• Try it
Retrieve every line of the data holding the word "plus".
---------------
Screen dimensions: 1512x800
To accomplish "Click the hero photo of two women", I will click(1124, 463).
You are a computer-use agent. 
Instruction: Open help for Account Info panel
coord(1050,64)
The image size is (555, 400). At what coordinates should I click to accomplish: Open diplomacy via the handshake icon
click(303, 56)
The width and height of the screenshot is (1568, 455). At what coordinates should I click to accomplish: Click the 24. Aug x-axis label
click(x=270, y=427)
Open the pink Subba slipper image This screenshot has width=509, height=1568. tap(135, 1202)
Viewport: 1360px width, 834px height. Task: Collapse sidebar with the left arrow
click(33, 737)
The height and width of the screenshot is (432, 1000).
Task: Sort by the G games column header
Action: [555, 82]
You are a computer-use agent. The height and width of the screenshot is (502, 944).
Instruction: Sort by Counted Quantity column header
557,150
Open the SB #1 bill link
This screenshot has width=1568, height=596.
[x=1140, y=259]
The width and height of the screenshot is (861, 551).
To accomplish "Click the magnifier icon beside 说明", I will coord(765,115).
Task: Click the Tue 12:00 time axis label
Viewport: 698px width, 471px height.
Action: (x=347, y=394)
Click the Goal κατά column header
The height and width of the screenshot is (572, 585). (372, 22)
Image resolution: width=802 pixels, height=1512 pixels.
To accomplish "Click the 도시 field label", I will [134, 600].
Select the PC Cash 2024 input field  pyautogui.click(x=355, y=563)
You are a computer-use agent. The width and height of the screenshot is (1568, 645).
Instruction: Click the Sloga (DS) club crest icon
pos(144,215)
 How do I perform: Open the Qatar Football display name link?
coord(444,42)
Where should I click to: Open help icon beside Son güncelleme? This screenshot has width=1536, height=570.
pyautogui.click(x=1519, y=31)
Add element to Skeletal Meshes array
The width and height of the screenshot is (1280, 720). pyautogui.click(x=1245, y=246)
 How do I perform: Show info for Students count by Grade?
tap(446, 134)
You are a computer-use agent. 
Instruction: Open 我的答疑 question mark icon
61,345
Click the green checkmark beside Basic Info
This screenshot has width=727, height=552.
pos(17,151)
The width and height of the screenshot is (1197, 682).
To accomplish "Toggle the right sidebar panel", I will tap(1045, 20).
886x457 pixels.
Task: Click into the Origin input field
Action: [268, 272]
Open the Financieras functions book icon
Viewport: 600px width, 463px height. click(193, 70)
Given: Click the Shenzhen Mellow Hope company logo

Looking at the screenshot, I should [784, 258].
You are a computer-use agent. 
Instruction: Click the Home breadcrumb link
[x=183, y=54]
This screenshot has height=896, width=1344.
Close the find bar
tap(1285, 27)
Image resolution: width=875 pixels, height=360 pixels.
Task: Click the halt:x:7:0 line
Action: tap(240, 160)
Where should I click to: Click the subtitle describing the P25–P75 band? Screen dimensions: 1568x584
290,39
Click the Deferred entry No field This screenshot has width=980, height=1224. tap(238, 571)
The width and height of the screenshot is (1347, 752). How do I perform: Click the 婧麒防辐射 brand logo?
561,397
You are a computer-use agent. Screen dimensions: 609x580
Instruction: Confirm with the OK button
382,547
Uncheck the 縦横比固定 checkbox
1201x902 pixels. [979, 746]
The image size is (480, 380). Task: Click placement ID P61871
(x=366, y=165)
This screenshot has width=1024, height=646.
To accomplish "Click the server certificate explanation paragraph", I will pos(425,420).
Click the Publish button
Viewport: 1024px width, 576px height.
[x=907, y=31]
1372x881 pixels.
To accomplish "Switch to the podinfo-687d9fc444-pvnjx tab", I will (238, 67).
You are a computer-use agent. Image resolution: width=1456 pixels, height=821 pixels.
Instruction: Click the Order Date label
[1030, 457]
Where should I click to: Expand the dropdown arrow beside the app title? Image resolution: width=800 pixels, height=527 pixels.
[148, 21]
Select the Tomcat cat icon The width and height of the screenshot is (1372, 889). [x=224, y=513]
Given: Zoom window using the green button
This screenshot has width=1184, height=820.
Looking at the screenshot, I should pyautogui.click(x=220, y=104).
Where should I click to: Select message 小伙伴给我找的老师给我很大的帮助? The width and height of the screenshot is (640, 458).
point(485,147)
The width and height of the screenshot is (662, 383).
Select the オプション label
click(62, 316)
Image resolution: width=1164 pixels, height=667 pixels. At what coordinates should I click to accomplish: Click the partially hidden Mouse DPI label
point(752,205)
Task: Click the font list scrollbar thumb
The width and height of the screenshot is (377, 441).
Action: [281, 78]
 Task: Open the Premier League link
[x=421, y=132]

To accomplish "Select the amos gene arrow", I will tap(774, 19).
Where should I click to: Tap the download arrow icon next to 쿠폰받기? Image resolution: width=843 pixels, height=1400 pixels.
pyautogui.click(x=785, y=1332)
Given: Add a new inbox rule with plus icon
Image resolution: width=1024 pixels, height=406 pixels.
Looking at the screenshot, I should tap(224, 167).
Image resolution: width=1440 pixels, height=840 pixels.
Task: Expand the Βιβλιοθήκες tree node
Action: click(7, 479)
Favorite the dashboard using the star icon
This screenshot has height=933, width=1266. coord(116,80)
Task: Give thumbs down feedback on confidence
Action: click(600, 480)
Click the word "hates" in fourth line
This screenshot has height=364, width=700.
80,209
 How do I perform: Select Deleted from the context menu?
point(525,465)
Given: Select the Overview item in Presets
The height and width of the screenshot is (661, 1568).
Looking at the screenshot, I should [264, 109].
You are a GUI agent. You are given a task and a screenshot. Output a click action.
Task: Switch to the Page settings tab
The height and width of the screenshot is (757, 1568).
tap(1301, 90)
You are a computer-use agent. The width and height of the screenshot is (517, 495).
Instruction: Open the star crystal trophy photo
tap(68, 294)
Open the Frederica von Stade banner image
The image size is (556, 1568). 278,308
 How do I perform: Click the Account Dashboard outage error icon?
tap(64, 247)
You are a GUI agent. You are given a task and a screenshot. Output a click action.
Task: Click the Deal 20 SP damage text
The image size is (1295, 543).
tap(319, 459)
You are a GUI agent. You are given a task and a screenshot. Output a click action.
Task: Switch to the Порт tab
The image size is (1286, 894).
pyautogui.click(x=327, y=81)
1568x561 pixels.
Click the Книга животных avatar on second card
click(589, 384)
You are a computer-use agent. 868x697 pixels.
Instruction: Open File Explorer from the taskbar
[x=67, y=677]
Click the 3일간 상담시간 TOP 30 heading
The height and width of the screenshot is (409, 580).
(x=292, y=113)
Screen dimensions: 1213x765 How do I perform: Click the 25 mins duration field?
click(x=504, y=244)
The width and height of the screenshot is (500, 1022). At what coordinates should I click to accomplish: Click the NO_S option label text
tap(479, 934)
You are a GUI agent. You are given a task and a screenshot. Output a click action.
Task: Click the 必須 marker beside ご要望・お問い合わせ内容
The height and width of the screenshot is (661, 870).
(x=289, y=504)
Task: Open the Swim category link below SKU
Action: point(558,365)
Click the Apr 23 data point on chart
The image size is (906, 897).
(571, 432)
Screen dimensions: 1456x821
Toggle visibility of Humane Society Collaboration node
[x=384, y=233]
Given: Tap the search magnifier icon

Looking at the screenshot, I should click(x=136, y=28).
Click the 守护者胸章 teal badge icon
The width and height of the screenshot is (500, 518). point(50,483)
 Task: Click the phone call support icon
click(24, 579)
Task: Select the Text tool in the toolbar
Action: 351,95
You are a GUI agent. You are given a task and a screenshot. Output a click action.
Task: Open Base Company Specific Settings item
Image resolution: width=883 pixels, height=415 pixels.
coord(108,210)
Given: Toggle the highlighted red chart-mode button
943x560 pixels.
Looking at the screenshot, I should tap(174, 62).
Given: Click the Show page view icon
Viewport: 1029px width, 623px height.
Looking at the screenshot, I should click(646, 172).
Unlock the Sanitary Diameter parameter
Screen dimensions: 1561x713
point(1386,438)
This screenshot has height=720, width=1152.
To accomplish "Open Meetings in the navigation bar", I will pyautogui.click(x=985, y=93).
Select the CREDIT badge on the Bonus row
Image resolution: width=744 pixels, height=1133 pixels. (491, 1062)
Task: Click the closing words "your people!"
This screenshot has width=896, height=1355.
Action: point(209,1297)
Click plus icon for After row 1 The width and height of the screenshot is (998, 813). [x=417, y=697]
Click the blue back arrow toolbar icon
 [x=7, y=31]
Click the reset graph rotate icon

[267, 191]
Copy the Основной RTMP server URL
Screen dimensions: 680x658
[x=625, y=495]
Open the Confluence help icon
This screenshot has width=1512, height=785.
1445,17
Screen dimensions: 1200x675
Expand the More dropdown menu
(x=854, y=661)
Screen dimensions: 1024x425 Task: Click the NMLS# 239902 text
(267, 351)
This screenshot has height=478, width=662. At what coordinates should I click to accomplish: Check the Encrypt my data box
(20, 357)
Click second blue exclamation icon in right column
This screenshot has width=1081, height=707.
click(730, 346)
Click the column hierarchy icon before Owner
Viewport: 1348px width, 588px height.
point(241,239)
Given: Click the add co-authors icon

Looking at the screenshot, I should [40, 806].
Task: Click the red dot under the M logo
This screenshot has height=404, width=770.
---------------
• Solution
Given: Add a new inbox rule with plus icon
Click plus icon for After row 1 The width and height of the screenshot is (998, 813). [x=417, y=697]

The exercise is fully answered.